▶

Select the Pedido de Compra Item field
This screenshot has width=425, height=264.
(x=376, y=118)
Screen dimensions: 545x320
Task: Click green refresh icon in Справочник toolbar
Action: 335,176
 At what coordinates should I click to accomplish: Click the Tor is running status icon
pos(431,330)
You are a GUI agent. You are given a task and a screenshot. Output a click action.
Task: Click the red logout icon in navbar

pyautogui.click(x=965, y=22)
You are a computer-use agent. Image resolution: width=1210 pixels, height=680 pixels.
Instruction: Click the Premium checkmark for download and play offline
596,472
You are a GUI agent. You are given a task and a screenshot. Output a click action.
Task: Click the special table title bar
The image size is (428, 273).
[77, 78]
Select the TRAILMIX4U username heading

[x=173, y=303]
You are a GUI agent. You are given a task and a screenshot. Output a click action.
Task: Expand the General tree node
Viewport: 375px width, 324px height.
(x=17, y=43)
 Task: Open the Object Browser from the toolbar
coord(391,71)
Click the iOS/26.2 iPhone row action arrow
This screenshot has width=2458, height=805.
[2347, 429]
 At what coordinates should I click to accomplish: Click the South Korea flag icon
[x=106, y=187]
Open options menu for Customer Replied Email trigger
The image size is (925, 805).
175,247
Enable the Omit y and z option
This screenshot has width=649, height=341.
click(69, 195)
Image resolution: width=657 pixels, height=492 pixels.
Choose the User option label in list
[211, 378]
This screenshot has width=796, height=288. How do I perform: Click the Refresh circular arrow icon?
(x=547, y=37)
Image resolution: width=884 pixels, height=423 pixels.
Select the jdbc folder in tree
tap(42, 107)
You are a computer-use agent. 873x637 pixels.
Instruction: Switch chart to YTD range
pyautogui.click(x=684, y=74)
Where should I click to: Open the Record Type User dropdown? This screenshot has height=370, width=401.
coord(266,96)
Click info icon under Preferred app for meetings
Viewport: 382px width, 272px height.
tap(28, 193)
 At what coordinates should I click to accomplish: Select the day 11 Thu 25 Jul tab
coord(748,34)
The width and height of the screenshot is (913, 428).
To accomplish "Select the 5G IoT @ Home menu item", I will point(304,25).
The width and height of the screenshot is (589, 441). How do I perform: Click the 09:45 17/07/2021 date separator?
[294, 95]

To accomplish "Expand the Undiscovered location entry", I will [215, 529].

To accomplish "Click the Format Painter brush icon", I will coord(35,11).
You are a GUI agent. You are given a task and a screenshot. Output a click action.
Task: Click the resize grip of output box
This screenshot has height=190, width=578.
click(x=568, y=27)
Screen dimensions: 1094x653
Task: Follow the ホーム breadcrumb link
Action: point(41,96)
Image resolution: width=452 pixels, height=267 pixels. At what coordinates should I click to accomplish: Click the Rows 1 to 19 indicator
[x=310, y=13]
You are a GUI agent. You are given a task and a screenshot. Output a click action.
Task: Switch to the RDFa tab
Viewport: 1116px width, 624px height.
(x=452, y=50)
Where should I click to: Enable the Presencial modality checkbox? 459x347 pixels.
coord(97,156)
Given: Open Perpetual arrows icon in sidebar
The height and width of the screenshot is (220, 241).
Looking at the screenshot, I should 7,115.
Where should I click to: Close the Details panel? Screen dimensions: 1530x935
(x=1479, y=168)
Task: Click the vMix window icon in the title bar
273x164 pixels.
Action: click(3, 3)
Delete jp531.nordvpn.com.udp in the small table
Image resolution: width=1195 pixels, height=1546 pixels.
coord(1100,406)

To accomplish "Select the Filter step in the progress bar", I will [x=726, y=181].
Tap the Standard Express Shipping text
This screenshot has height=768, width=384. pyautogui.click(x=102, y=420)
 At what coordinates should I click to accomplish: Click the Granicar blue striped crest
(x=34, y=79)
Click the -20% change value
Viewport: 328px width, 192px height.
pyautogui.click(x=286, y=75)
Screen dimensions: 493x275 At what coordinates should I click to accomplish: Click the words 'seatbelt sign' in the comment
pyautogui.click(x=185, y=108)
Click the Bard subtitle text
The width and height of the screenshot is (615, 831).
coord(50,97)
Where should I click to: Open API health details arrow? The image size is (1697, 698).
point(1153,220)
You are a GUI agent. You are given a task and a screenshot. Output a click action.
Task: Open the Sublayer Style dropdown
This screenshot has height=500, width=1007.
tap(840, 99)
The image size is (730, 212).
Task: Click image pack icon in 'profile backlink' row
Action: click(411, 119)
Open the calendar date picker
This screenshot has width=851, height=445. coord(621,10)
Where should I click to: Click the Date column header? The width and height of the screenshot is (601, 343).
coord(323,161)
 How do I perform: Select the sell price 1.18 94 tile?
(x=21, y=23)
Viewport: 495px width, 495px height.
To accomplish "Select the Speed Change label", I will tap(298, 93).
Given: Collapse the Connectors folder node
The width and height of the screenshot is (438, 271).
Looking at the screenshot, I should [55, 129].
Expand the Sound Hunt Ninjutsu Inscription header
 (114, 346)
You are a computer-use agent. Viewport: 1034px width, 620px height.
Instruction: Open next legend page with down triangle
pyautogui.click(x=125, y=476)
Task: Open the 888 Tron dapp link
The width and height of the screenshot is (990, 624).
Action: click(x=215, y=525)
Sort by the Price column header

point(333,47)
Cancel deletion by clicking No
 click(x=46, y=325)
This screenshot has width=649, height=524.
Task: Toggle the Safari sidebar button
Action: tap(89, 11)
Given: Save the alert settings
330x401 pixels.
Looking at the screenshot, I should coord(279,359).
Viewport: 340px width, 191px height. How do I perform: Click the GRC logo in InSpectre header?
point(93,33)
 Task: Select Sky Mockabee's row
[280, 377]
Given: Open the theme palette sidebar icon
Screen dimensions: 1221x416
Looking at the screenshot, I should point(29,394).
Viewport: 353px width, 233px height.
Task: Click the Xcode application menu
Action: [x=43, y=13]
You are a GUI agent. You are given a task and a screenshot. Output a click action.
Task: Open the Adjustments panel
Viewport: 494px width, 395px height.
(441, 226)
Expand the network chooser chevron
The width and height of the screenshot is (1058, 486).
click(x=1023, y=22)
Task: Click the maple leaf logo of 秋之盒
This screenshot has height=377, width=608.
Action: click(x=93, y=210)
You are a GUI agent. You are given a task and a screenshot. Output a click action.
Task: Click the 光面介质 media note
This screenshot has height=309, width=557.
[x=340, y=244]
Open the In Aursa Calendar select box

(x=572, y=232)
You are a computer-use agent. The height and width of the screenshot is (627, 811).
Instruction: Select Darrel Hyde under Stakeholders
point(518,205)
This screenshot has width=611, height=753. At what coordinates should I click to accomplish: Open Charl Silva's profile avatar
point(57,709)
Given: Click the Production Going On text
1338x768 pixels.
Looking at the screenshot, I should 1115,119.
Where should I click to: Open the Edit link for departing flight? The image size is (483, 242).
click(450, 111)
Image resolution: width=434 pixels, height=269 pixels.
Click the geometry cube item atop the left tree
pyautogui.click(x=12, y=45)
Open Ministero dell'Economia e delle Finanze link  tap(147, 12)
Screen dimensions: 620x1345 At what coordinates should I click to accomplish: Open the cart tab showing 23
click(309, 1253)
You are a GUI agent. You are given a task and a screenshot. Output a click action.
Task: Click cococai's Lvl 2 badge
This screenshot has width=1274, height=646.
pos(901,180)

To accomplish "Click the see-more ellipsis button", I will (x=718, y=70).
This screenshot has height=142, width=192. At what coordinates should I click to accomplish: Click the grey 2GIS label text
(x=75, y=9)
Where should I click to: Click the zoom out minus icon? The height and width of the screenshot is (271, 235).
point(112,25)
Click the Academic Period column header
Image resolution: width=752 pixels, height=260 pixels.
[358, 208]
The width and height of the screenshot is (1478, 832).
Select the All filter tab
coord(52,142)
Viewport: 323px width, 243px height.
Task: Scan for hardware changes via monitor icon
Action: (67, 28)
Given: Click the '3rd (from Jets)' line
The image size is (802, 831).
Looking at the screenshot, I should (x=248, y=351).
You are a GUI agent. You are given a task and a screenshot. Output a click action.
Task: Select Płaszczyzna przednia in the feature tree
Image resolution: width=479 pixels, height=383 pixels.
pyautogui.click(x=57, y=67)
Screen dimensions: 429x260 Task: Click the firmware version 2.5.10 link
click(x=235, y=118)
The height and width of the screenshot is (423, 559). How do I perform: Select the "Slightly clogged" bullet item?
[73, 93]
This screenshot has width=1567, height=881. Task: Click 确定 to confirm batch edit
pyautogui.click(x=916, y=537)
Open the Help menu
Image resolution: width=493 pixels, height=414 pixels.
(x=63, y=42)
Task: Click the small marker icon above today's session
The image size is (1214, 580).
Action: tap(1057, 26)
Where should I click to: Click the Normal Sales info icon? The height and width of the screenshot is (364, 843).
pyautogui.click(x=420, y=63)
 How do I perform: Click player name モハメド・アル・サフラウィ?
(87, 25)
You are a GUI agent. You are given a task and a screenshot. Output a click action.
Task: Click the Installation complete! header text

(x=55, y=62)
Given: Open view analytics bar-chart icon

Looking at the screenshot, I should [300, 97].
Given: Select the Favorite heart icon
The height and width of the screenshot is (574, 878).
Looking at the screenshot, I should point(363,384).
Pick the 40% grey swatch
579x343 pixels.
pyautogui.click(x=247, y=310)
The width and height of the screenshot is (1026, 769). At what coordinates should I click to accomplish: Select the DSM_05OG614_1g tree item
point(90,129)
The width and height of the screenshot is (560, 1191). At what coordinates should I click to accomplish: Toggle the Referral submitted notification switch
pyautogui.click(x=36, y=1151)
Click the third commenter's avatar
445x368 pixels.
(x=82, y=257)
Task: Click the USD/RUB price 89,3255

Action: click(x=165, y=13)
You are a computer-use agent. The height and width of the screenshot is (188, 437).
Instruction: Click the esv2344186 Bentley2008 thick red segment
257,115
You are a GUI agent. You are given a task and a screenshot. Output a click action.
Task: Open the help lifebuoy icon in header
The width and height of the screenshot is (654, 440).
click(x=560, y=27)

◀

REQUIREMENT
Search the material above for the word "will", then copy each line that holds it.

SOLUTION TO THIS PROBLEM
To accomplish "Select the 5G IoT @ Home menu item", I will point(304,25).
To accomplish "Expand the Undiscovered location entry", I will [215, 529].
To accomplish "Click the Format Painter brush icon", I will coord(35,11).
To accomplish "Select the Filter step in the progress bar", I will [x=726, y=181].
To accomplish "Select the Speed Change label", I will tap(298, 93).
To accomplish "Click the see-more ellipsis button", I will (x=718, y=70).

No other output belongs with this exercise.